The story told by the man at the center of the most striking allegations in the Penn State sex-abuse scandal is expected to take center stage Friday, as two former university administrators face preliminary hearings on perjury charges.
But it remains an open question whether assistant football coach Mike McQueary will be called to retell his tale during proceedings against suspended athletic director Tim Curley and retired university vice president Gary Schultz.
"In order to prove perjury, we're going to have to prove that the defendants made a material statement under oath, and two other witnesses have evidence contrary to what that statement was," said Senior Deputy Attorney General E. Marc Costanzo.
Costanzo would not say whether prosecutors plan to call on McQueary to help fulfill that burden Friday - a hesitancy veteran defense attorneys said could indicate concern over the increasing scrutiny of the coach's story.
A grand jury concluded last month that Curley and Schultz, who oversaw the university police, failed to notify authorities when McQueary allegedly told them in 2002 that he had seen former defensive coordinator Jerry Sandusky raping a boy in the locker room showers.
Both men later lied under oath about their knowledge of the incident, the panel said. Curley and Schultz have denied the allegation.
"Mr. Curley and Mr. Schultz look forward to the preliminary hearing to start the process of clearing their good names and demonstrating that they testified truthfully to the grand jury," their attorneys, Caroline Roberto and Tom Farrell, said in a statement this week.
Unlike Sandusky, who faces 50 counts of sexual abuse involving 10 victims, the charges against Curley and Schultz hinge solely on what McQueary did or did not say during that 2002 meeting and what the administrators did or failed to do about it.
The preliminary hearing is to take place in Harrisburg before Dauphin County Court Judge William C. Wenner.
On Tuesday, Sandusky waived his own preliminary hearing, at which McQueary was scheduled to testify.
According to the grand jury's 23-page report, McQueary told the panel that he saw Sandusky sodomizing a child whom he believed to be a 10-year-old boy in the showers of a campus gym, the grand jury said.
McQueary, then a 28-year-old graduate assistant, said he reported the incident to head football coach Joe Paterno, who in turn notified Curley and Schultz. A week and a half later, McQueary retold the story again to all three men, but they never told police, the grand jury said.
The university fired Paterno on Nov. 9 for failing to do more, though prosecutors have said he fulfilled his legal responsibility by notifying his superiors.
Paterno, Curley, and Schultz have all maintained that they did not recall McQueary being so explicit in his recollection.
Curley and Schultz told the grand jury that McQueary described seeing "inappropriate conduct" that made him uncomfortable but never detailed any specific sexual misconduct.

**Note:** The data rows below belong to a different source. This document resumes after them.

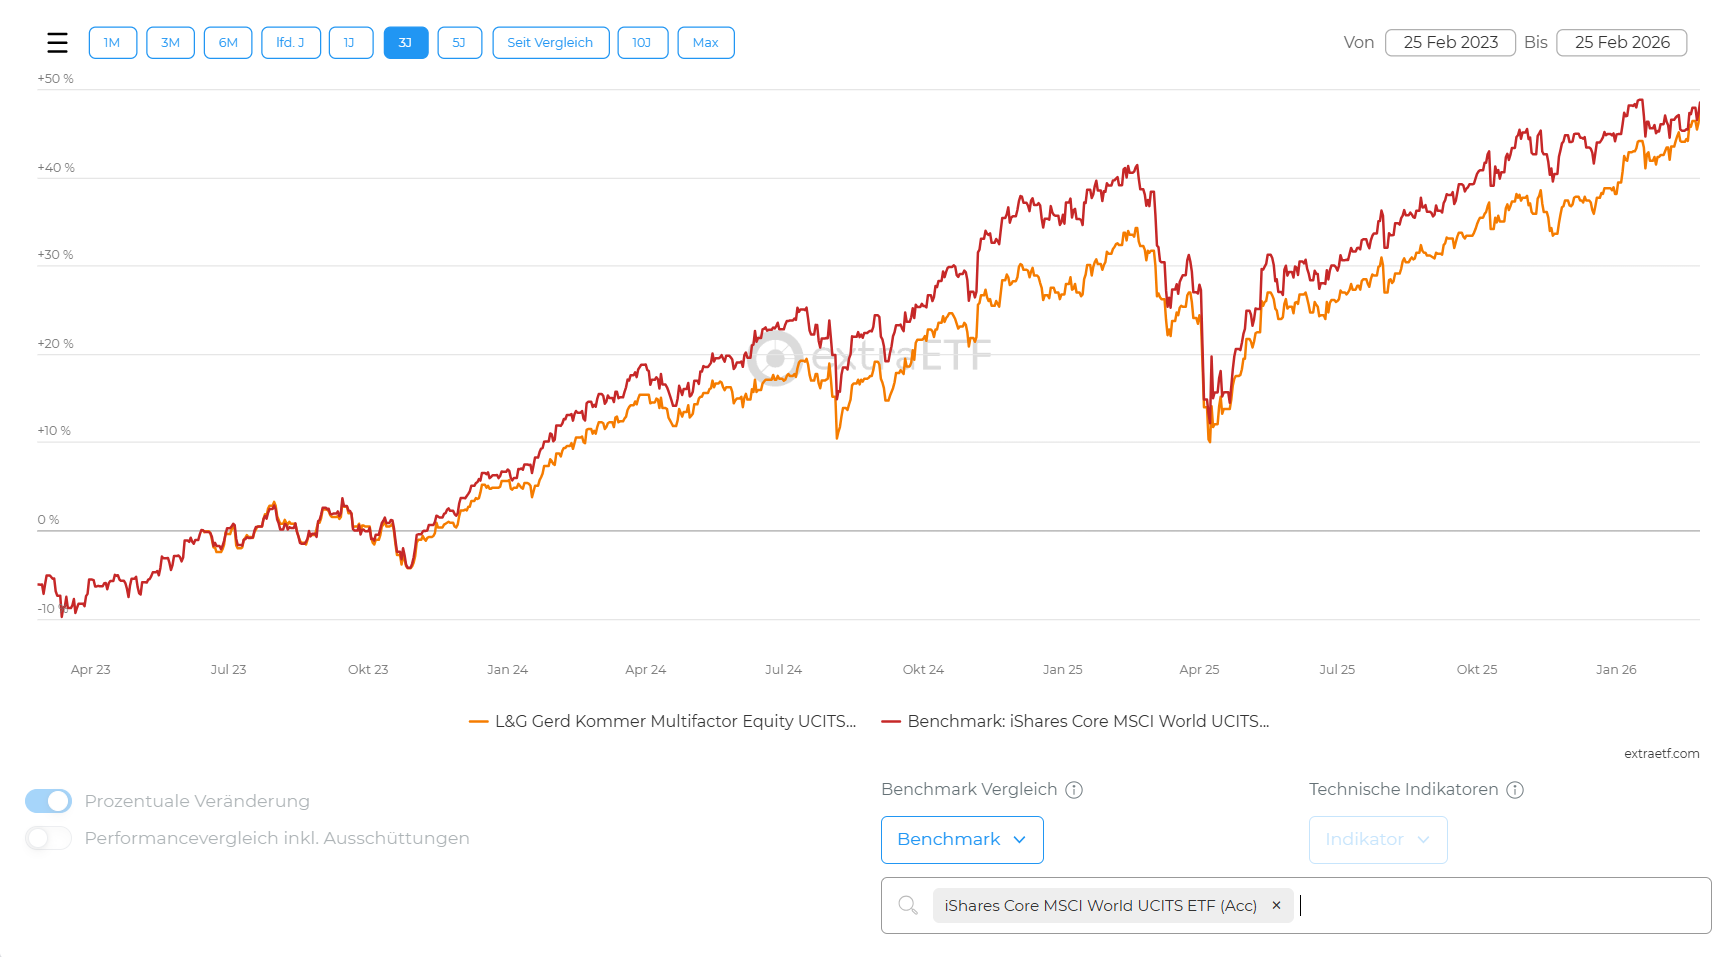The image size is (1735, 957).
Task: Open the Indikator dropdown
Action: click(x=1377, y=839)
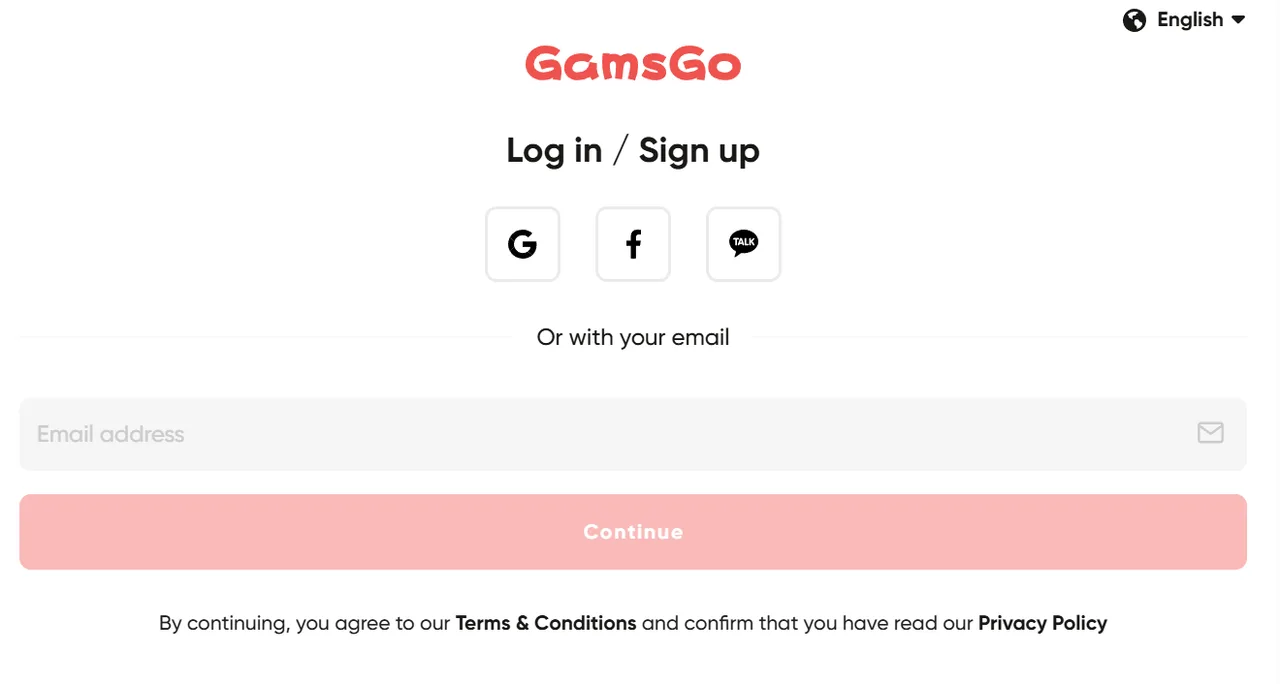Expand the language selector chevron
Viewport: 1280px width, 684px height.
(x=1238, y=19)
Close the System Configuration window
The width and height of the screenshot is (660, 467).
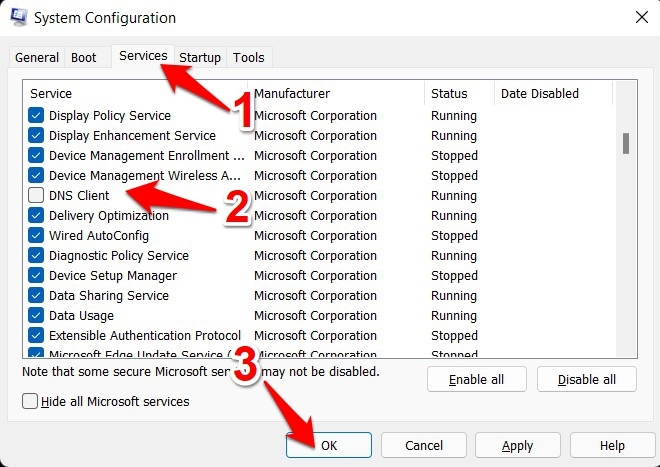(x=640, y=17)
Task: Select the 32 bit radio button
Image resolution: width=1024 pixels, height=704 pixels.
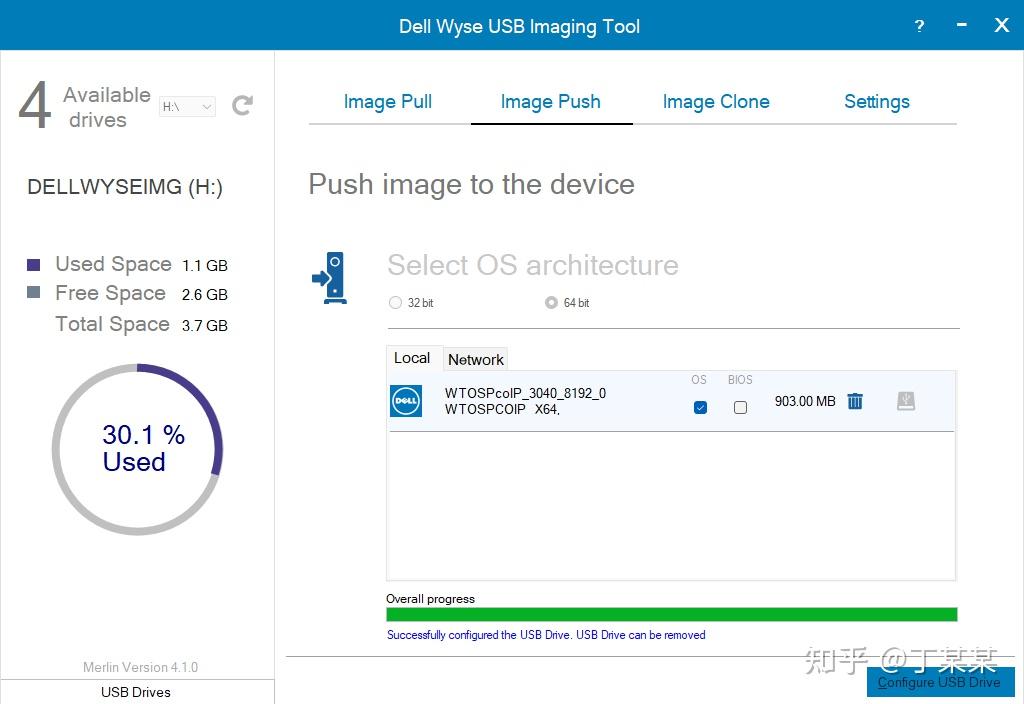Action: pos(396,303)
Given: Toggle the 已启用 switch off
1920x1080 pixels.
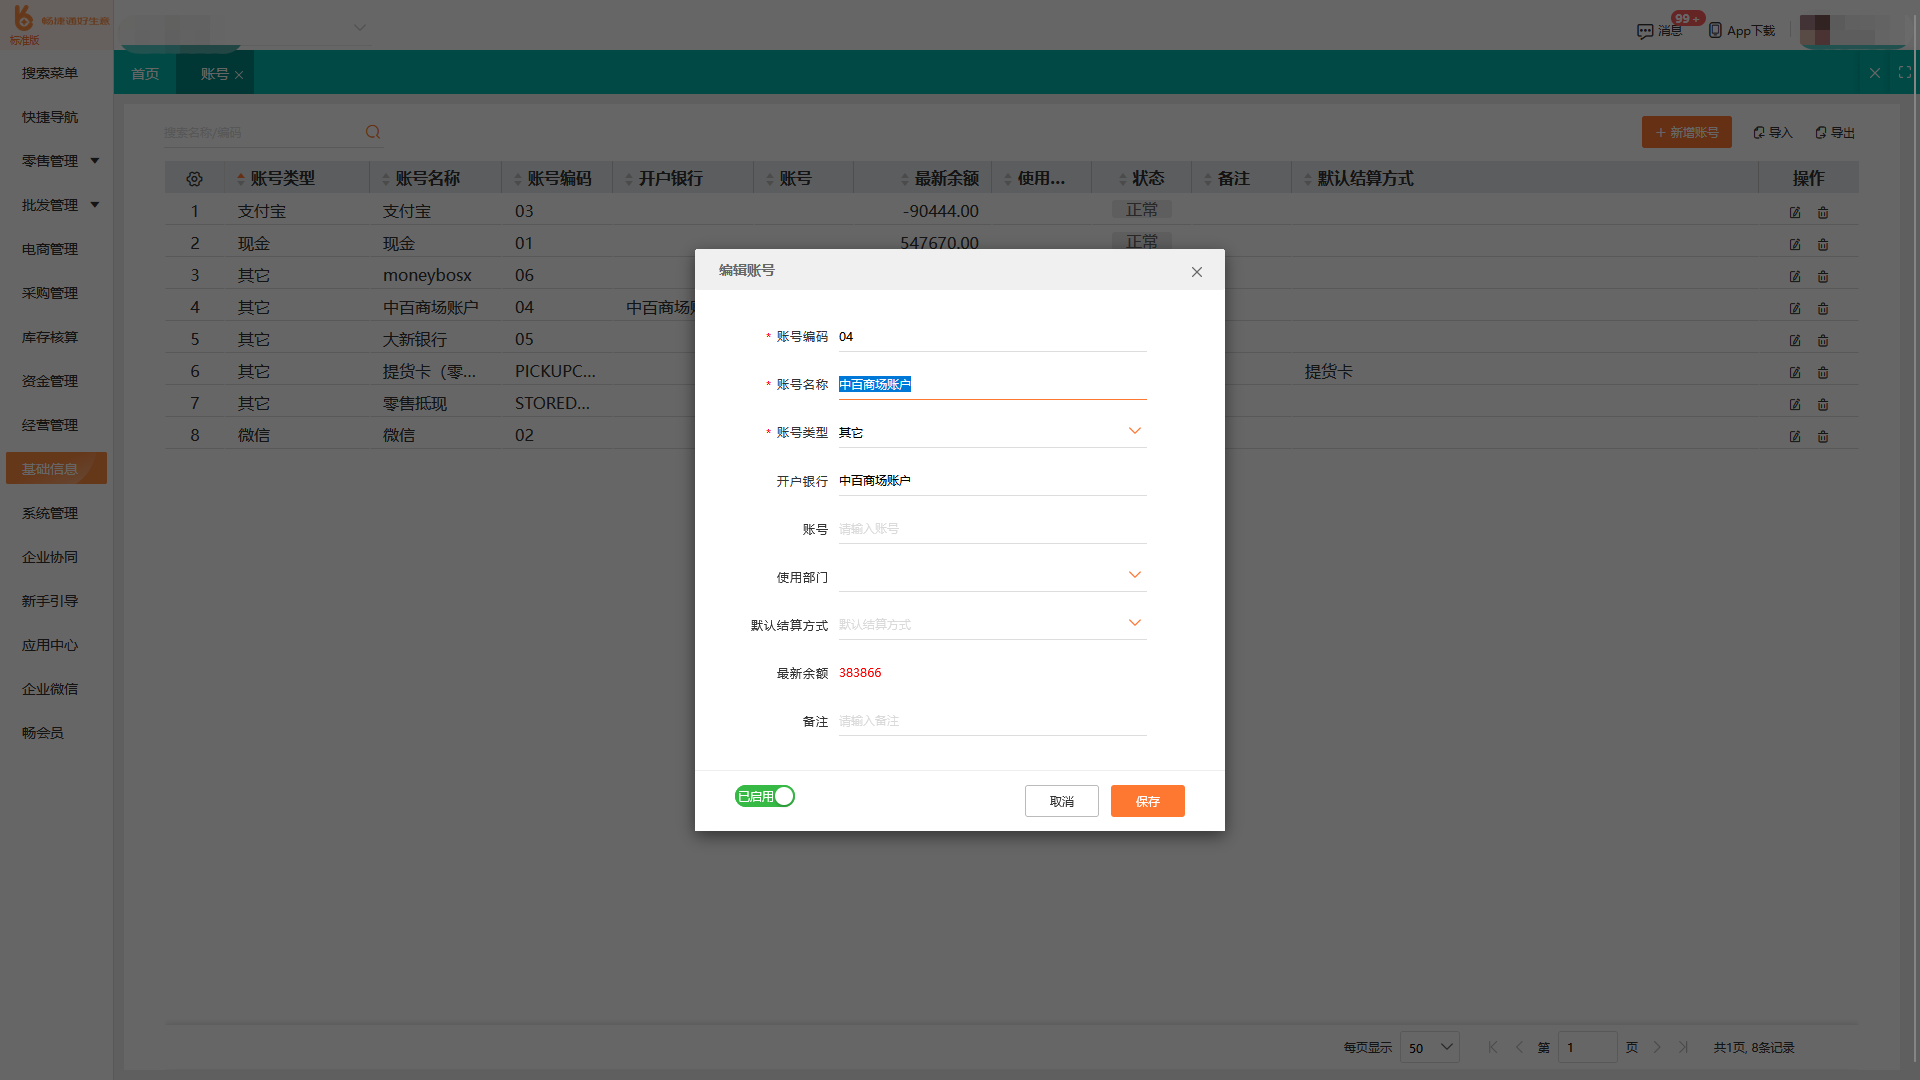Looking at the screenshot, I should point(765,795).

Sandusky has contended that nothing sexual occurred. In an interview with NBC News last month, Sandusky conceded he often showered with young boys but maintained he was merely "horsing around" the day McQueary purportedly walked in on him.
On Wednesday, one of Sandusky's attorneys, Karl Rominger, suggested that his client may have been teaching the boy how to shower.
"There are a lot of juvenile delinquents . . . who have to be taught basic life skills like how to put soap on their body," he told Harrisburg television station WHTM.
Questions about McQueary's credibility have been raised in recent weeks.
In the days after Sandusky's arrest and under intense public criticism for failing to stop the purported rape, McQueary sent an e-mail to a friend stating he had intervened and reported the incident to authorities. State College and university police have since said they have no record of such a report.
On Sunday, the Harrisburg Patriot-News reported that a McQueary family friend testified before the grand jury that the coach specifically told him three times that he had not actually seen any sexual activity involving Sandusky
"If this information is true, and we believe it is, it would be powerful, exculpatory evidence and the charges against our clients should be dismissed," Curley's and Schultz's attorneys said.
But Friday's preliminary hearing is not likely to provide many opportunities for them to challenge McQueary's story even if he is called to the stand.
State prosecutors must only convince a judge that there is enough evidence to allow their case to proceed to trial - a relatively low burden.
Defense lawyers will have the opportunity to cross-examine any witnesses called by the state, but questions of credibility are typically barred from such early proceedings.